● **TASK BRIEF**
Set all of the entries down again precisely as they are written.

Collection entries
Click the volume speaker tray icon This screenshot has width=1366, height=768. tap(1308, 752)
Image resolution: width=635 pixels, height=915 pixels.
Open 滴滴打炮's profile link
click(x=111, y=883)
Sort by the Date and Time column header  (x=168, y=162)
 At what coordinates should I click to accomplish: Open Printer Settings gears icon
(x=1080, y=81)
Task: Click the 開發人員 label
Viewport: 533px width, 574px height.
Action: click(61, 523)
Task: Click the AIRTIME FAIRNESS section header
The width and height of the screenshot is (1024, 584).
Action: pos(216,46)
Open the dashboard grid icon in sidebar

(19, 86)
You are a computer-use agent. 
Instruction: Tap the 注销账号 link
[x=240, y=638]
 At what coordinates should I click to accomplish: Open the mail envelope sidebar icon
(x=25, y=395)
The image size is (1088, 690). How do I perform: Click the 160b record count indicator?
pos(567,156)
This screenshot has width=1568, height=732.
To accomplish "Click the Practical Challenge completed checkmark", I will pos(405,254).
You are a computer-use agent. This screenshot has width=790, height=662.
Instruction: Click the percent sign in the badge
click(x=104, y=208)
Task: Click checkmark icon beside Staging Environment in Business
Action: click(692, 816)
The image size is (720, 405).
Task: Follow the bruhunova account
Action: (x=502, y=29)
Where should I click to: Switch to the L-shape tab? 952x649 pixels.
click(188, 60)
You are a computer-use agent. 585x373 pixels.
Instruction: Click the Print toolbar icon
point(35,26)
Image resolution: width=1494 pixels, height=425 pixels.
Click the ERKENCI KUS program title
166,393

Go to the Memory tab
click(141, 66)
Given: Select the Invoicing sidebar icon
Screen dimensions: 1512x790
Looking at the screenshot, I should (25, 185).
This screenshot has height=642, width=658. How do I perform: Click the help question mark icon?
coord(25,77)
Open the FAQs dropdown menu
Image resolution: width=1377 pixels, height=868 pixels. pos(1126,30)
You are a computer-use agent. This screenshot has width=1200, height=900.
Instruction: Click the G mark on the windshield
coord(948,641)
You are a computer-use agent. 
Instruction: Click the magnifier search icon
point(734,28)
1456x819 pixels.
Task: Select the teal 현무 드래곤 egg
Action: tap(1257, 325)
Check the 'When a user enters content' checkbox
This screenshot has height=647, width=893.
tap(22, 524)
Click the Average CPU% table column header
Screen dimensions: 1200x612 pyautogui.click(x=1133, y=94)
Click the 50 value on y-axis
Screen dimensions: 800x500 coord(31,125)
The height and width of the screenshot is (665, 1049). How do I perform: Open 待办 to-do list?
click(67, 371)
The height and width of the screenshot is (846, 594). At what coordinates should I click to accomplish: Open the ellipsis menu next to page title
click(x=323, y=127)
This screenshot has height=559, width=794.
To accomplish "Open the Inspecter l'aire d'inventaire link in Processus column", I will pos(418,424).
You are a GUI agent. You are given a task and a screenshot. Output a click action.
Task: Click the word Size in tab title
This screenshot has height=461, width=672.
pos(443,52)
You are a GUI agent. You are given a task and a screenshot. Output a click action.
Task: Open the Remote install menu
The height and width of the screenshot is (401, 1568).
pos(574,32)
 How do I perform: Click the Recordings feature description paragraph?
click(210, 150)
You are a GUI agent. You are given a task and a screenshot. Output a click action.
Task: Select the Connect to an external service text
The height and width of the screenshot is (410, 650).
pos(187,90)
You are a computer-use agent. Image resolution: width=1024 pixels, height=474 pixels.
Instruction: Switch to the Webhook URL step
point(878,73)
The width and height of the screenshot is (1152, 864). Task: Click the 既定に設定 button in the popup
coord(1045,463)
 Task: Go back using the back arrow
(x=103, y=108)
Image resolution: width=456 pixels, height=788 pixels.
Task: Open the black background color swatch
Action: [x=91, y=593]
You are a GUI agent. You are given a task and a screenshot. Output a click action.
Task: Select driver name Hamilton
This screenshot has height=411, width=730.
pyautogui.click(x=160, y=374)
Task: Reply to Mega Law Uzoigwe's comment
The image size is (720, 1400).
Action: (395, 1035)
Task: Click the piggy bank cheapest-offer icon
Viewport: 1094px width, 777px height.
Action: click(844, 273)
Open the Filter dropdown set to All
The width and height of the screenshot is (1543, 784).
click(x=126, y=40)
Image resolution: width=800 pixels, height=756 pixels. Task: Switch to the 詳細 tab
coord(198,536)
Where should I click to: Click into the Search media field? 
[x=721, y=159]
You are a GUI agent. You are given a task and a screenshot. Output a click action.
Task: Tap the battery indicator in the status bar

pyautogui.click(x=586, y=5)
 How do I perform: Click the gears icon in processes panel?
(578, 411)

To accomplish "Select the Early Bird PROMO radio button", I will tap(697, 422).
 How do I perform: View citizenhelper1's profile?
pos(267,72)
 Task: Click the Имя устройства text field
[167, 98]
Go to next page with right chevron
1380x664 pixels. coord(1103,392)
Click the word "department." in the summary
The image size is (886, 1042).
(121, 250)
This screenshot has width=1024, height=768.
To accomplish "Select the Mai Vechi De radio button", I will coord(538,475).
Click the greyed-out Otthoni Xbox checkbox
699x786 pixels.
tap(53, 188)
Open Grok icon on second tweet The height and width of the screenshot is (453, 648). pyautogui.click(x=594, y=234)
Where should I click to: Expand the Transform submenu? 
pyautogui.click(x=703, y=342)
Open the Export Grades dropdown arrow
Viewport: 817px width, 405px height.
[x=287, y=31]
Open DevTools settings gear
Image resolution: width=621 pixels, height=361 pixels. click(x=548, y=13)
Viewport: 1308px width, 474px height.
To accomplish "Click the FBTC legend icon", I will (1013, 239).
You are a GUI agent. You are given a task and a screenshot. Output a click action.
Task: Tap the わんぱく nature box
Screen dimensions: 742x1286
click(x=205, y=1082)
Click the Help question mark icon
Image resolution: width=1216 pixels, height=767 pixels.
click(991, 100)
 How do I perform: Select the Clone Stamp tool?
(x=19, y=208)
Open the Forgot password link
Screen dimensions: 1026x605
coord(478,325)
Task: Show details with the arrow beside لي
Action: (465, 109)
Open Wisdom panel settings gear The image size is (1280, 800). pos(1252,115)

● **RESULT OF THE TASK**
Click the volume speaker tray icon This screenshot has width=1366, height=768. tap(1308, 752)
Image resolution: width=635 pixels, height=915 pixels.
Open 滴滴打炮's profile link
click(x=111, y=883)
Sort by the Date and Time column header  (x=168, y=162)
 At what coordinates should I click to accomplish: Open Printer Settings gears icon
(x=1080, y=81)
Task: Click the 開發人員 label
Viewport: 533px width, 574px height.
Action: click(61, 523)
Task: Click the AIRTIME FAIRNESS section header
The width and height of the screenshot is (1024, 584).
Action: pos(216,46)
Open the dashboard grid icon in sidebar

(19, 86)
You are a computer-use agent. 
Instruction: Tap the 注销账号 link
[x=240, y=638]
 At what coordinates should I click to accomplish: Open the mail envelope sidebar icon
(x=25, y=395)
The image size is (1088, 690). How do I perform: Click the 160b record count indicator?
pos(567,156)
This screenshot has width=1568, height=732.
To accomplish "Click the Practical Challenge completed checkmark", I will pos(405,254).
You are a computer-use agent. This screenshot has width=790, height=662.
Instruction: Click the percent sign in the badge
click(x=104, y=208)
Task: Click checkmark icon beside Staging Environment in Business
Action: click(692, 816)
The image size is (720, 405).
Task: Follow the bruhunova account
Action: (x=502, y=29)
Where should I click to: Switch to the L-shape tab? 952x649 pixels.
click(188, 60)
You are a computer-use agent. 585x373 pixels.
Instruction: Click the Print toolbar icon
point(35,26)
Image resolution: width=1494 pixels, height=425 pixels.
Click the ERKENCI KUS program title
166,393

Go to the Memory tab
click(141, 66)
Given: Select the Invoicing sidebar icon
Screen dimensions: 1512x790
Looking at the screenshot, I should (25, 185).
This screenshot has height=642, width=658. How do I perform: Click the help question mark icon?
coord(25,77)
Open the FAQs dropdown menu
Image resolution: width=1377 pixels, height=868 pixels. pos(1126,30)
You are a computer-use agent. This screenshot has width=1200, height=900.
Instruction: Click the G mark on the windshield
coord(948,641)
You are a computer-use agent. 
Instruction: Click the magnifier search icon
point(734,28)
1456x819 pixels.
Task: Select the teal 현무 드래곤 egg
Action: tap(1257, 325)
Check the 'When a user enters content' checkbox
This screenshot has height=647, width=893.
tap(22, 524)
Click the Average CPU% table column header
Screen dimensions: 1200x612 pyautogui.click(x=1133, y=94)
Click the 50 value on y-axis
Screen dimensions: 800x500 coord(31,125)
The height and width of the screenshot is (665, 1049). How do I perform: Open 待办 to-do list?
click(67, 371)
The height and width of the screenshot is (846, 594). At what coordinates should I click to accomplish: Open the ellipsis menu next to page title
click(x=323, y=127)
This screenshot has height=559, width=794.
To accomplish "Open the Inspecter l'aire d'inventaire link in Processus column", I will pos(418,424).
You are a GUI agent. You are given a task and a screenshot. Output a click action.
Task: Click the word Size in tab title
This screenshot has height=461, width=672.
pos(443,52)
You are a GUI agent. You are given a task and a screenshot. Output a click action.
Task: Open the Remote install menu
The height and width of the screenshot is (401, 1568).
pos(574,32)
 How do I perform: Click the Recordings feature description paragraph?
click(210, 150)
You are a GUI agent. You are given a task and a screenshot. Output a click action.
Task: Select the Connect to an external service text
The height and width of the screenshot is (410, 650).
pos(187,90)
You are a computer-use agent. Image resolution: width=1024 pixels, height=474 pixels.
Instruction: Switch to the Webhook URL step
point(878,73)
The width and height of the screenshot is (1152, 864). Task: Click the 既定に設定 button in the popup
coord(1045,463)
 Task: Go back using the back arrow
(x=103, y=108)
Image resolution: width=456 pixels, height=788 pixels.
Task: Open the black background color swatch
Action: [x=91, y=593]
You are a GUI agent. You are given a task and a screenshot. Output a click action.
Task: Select driver name Hamilton
This screenshot has height=411, width=730.
pyautogui.click(x=160, y=374)
Task: Reply to Mega Law Uzoigwe's comment
The image size is (720, 1400).
Action: (395, 1035)
Task: Click the piggy bank cheapest-offer icon
Viewport: 1094px width, 777px height.
Action: click(844, 273)
Open the Filter dropdown set to All
The width and height of the screenshot is (1543, 784).
click(x=126, y=40)
Image resolution: width=800 pixels, height=756 pixels. Task: Switch to the 詳細 tab
coord(198,536)
Where should I click to: Click into the Search media field? 
[x=721, y=159]
You are a GUI agent. You are given a task and a screenshot. Output a click action.
Task: Tap the battery indicator in the status bar

pyautogui.click(x=586, y=5)
 How do I perform: Click the gears icon in processes panel?
(578, 411)

To accomplish "Select the Early Bird PROMO radio button", I will tap(697, 422).
 How do I perform: View citizenhelper1's profile?
pos(267,72)
 Task: Click the Имя устройства text field
[167, 98]
Go to next page with right chevron
1380x664 pixels. coord(1103,392)
Click the word "department." in the summary
The image size is (886, 1042).
(121, 250)
This screenshot has width=1024, height=768.
To accomplish "Select the Mai Vechi De radio button", I will coord(538,475).
Click the greyed-out Otthoni Xbox checkbox
699x786 pixels.
tap(53, 188)
Open Grok icon on second tweet The height and width of the screenshot is (453, 648). pyautogui.click(x=594, y=234)
Where should I click to: Expand the Transform submenu? 
pyautogui.click(x=703, y=342)
Open the Export Grades dropdown arrow
Viewport: 817px width, 405px height.
[x=287, y=31]
Open DevTools settings gear
Image resolution: width=621 pixels, height=361 pixels. click(x=548, y=13)
Viewport: 1308px width, 474px height.
To accomplish "Click the FBTC legend icon", I will (1013, 239).
You are a GUI agent. You are given a task and a screenshot. Output a click action.
Task: Tap the わんぱく nature box
Screen dimensions: 742x1286
click(x=205, y=1082)
Click the Help question mark icon
Image resolution: width=1216 pixels, height=767 pixels.
click(991, 100)
 How do I perform: Select the Clone Stamp tool?
(x=19, y=208)
Open the Forgot password link
Screen dimensions: 1026x605
coord(478,325)
Task: Show details with the arrow beside لي
Action: (465, 109)
Open Wisdom panel settings gear The image size is (1280, 800). pos(1252,115)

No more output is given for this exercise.